Key Facts

  • “Mum and Dad” investors are struggling with rental property ownership as the gap between rent returns and mortgage costs are resulting in weekly top-ups of $350-$450 required to maintain cash flow.
  • Existing investors who purchased properties at lower prices are more comfortable in the current situation, and there hasn’t been a mass selling trend among them.
  • New Zealand experienced a technical recession with 0.1% decline in GDP in Q4 2023, following a 0.3% fall in Q3, making it the fourth decline in five quarters.
  • February’s mortgage lending data from the Reserve Bank is expected to continue the slow upwards trend, with higher equity borrowers boosting lending flows.
  • 57% of existing mortgages will see a rate repricing within the next 12 months, potentially leading to a rise of 1-1.5%. Therefore, the process of repricing onto current interest rates isn’t finished yet.
  • ANZ will publish their consumer and business sentiment measures for March, which is hoped to reflect rising confidence and easing inflation expectations.
  • Job figures from Stats NZ show employment has been trending higher, helping mortgaged households adjust to current interest rates.

Article Summary

The current New Zealand property market poses challenges for local investors, especially those trying to balance mortgage rates and rental returns. This situation is resulting in weekly top-ups of $350-$450 needed to maintain cash flow. However, long-term investors who have purchased properties at lower prices are faring better, reporting comfort with the current market environment.

New Zealand’s recent economic landscape saw a minor decline in GDP, marking a technical recession. Yet, the figures are somewhat expected, as it aligns with the Reserve Bank’s efforts to manage interest rates, decrease spending, and control inflation. Meanwhile, an expected rise in future mortgage lending data is anticipated as higher equity borrowers boost banking flow.

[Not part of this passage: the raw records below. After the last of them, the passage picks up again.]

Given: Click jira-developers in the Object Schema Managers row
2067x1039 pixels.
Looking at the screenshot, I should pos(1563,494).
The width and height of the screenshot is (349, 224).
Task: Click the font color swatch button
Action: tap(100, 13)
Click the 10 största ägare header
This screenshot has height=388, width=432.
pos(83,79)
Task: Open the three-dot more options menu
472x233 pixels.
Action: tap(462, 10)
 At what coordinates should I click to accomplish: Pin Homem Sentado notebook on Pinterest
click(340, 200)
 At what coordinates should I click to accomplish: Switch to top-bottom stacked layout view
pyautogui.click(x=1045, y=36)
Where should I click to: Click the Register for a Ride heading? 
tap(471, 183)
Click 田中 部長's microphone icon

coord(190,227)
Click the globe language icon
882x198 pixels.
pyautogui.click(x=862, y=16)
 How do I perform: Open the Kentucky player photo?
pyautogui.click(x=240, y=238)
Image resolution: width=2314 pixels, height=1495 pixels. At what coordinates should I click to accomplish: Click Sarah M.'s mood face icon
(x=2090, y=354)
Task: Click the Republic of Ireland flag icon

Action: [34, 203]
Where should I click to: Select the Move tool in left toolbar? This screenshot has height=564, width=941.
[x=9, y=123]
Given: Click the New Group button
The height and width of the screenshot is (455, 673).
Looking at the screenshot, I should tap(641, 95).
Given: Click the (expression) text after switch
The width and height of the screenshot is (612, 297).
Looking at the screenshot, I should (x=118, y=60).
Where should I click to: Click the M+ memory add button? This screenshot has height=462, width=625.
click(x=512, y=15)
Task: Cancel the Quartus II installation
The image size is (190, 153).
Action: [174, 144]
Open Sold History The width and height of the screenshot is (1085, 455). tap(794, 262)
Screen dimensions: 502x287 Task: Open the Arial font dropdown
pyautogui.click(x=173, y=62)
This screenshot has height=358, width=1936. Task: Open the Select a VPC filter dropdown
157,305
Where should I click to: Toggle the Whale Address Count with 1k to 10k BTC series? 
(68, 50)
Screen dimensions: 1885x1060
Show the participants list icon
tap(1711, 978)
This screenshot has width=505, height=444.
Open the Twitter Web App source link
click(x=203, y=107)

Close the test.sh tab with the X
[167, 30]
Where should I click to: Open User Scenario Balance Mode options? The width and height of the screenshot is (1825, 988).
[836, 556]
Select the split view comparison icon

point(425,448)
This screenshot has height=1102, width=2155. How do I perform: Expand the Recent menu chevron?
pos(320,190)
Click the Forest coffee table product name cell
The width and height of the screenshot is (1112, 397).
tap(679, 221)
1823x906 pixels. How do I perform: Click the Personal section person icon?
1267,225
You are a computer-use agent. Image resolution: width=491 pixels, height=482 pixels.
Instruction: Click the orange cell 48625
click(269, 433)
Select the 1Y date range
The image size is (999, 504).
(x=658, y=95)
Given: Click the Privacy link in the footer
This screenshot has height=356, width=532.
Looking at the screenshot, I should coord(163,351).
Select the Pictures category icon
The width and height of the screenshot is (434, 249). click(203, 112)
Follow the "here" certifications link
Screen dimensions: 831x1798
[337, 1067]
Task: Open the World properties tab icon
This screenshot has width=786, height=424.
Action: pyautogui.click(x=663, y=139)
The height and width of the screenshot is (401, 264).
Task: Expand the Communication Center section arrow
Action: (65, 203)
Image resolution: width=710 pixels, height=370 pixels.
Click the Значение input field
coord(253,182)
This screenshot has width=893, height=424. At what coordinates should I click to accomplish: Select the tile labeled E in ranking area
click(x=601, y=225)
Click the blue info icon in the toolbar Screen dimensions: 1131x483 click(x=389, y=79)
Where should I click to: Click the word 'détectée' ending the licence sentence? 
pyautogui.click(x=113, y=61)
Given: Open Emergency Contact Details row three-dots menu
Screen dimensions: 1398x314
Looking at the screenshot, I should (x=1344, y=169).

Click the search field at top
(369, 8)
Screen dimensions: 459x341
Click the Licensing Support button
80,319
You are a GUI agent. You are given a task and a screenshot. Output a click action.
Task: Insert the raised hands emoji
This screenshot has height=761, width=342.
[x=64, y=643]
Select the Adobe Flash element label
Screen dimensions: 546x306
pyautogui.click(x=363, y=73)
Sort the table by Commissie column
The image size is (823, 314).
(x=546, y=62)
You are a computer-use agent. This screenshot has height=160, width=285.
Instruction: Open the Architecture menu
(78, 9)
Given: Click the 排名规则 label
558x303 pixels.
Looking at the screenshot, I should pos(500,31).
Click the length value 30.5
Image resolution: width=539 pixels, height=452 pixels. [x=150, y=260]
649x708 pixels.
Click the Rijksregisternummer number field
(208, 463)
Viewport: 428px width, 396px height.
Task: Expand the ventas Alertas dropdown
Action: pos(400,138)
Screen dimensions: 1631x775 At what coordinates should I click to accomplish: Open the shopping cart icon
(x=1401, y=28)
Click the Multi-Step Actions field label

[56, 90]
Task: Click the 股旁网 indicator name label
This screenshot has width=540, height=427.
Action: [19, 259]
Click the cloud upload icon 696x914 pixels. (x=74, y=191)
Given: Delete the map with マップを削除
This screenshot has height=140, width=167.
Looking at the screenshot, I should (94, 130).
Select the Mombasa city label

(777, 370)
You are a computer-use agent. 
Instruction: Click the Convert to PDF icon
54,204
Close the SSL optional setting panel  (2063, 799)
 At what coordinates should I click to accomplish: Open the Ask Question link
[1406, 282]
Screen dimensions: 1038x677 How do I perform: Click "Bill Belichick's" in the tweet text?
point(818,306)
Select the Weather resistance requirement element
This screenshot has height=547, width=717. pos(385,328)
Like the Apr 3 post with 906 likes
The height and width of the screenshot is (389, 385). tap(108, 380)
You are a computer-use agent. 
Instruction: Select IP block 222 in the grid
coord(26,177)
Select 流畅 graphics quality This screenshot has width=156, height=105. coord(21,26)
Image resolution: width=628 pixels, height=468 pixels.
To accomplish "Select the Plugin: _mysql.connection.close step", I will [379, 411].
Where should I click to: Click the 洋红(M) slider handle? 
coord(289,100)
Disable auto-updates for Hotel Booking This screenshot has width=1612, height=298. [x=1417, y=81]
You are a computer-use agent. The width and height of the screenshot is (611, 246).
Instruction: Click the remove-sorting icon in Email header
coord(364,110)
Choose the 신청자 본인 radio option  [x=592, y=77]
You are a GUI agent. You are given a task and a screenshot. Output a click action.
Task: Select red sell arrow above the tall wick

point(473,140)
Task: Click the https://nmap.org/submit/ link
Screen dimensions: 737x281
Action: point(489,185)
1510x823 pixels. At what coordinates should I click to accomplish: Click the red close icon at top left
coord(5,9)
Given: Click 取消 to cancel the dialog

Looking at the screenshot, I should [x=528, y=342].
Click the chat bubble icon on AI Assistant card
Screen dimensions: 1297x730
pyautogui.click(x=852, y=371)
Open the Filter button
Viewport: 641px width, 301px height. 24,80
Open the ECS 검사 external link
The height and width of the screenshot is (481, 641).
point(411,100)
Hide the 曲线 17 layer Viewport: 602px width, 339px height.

Existing mortgages are due for a rate repricing, increasing by nearly 1-1.5% in the following year. This change could result in repayment challenges, making it a critical issue to monitor. On the other hand, labour market conditions are presenting a bright side, with rising employment rates helping households adjust to the current interest rates.

Further sentiment measures from ANZ for March may hopefully reflect rising confidence and easing inflation expectations. All these combined economic events and projections will ultimately still shape the property market and impact both homeowners and investors.